Essentially, there is no local runtime overhead associated with being a seed, except that you can get more gossip traffic than an unseeded node. However, with an increase in the number of seeds, this local effect will gradually be less pronounced.

More interesting are distributed effects. Seed nodes prefer to gossip, which means that if there are only a few, updates will be concentrated among those few seeds. Unseeded nodes will try to send gossip updates to seeds (randomly selecting them from the list of seeds), so if everyone sends updates to the same nodes, they must have the latest cluster metadata. At the same time, gossip also involves getting metadata from the seeds, which means that everyone who gossips with multiple seed nodes will also benefit from the latest updates. The end result is that updates are distributed relatively quickly throughout the cluster due to the concentration of some gossip traffic on fewer nodes.

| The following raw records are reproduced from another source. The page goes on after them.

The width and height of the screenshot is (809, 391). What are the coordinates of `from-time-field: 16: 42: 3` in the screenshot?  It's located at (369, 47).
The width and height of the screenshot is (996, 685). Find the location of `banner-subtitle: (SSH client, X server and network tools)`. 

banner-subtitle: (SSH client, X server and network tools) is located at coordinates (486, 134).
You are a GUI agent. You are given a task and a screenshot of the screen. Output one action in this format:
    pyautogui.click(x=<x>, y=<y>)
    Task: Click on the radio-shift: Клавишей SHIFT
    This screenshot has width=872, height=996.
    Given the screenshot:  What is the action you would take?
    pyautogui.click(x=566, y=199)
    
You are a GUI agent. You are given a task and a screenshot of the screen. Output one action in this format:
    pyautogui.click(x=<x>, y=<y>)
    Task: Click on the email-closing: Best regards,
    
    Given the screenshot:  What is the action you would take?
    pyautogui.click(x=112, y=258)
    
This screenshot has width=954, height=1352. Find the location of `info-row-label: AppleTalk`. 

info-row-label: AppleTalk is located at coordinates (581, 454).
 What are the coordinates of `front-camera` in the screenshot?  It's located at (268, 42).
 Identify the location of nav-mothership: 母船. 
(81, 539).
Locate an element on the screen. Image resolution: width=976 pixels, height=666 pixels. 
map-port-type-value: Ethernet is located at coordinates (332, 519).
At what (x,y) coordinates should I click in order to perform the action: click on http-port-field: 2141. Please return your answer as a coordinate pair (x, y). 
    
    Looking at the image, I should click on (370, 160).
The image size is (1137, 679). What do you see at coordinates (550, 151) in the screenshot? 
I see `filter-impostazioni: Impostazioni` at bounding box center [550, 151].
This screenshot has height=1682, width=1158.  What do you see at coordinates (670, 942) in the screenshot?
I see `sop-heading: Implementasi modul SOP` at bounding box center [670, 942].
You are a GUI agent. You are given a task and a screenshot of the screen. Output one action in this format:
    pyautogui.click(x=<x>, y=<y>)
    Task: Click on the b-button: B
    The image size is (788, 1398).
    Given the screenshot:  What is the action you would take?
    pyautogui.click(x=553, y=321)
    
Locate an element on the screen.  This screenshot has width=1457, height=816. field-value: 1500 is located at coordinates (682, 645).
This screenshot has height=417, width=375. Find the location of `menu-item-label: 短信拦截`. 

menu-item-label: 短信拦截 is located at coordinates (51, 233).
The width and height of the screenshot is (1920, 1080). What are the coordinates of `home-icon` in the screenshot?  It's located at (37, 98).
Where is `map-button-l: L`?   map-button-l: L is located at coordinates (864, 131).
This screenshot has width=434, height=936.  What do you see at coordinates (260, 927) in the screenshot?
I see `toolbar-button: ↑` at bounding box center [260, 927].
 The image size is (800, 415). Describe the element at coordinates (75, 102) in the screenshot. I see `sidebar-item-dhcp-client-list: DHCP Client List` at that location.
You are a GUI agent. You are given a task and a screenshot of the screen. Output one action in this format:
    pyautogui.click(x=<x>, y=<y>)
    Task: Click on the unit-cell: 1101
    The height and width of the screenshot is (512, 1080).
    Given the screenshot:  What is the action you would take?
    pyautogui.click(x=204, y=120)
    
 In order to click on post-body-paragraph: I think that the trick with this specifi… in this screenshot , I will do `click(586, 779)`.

Compare this to the situation where each node is a seed. When a node is gossiping a bit, it basically talks to another random node in the cluster, which is hardly gossiping with the rest of the cluster. Therefore, the update, which our first node, just sent to the "seed", will not be distributed especially quickly. In addition, since the seed does not receive a larger share of all gossip updates, the information that it can send back to our node is not particularly relevant (in fact, both nodes will have approximately the same probability without knowing about some disabled update in the cluster) . Thus, we get complete decentralization, but with a completely random distribution of updates.

Under real conditions, if you have a large number of seeds, you can subject popping, halos, and other strange behaviors related to past topology information that lasts longer than it should.